==== LISTED ENTRIES ====
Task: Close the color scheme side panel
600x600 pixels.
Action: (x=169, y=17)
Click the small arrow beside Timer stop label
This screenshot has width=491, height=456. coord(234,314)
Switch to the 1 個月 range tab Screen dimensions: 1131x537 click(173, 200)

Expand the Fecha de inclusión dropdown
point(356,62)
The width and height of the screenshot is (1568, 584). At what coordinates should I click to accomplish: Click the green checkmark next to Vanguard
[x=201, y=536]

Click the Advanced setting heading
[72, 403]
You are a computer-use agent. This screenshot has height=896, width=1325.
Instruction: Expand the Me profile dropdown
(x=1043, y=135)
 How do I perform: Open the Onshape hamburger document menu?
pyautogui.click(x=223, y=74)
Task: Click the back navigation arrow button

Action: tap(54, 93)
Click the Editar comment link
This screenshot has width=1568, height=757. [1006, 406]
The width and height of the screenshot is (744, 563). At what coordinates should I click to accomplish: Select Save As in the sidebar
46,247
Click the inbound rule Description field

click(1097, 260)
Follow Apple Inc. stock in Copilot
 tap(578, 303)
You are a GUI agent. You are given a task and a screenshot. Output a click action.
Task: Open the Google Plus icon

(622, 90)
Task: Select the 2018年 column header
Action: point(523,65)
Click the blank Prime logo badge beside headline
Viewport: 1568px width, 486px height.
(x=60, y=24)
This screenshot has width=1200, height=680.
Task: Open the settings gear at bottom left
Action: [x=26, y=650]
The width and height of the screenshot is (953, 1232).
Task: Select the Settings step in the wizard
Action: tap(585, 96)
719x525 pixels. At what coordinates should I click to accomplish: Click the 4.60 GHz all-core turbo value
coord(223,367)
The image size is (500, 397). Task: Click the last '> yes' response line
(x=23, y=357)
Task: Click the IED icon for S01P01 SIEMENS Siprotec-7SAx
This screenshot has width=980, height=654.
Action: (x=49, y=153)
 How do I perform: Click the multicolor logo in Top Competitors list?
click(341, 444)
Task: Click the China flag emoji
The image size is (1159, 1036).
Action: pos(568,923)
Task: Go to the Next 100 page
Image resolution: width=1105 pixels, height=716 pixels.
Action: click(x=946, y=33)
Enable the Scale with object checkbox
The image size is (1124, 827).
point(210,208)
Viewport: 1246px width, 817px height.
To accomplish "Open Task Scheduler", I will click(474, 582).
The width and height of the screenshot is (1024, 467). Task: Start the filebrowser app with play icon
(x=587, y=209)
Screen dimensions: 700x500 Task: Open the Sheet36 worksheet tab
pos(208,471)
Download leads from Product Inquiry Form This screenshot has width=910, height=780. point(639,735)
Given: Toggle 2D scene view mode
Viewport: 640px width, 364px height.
====
■ EXERCISE OBJECTIVE:
Lines in the listing above that contain the word "agent" must be copied; leave out the rest.

■ EXERCISE RESULT:
You are a computer-use agent. This screenshot has height=896, width=1325.
You are a GUI agent. You are given a task and a screenshot. Output a click action.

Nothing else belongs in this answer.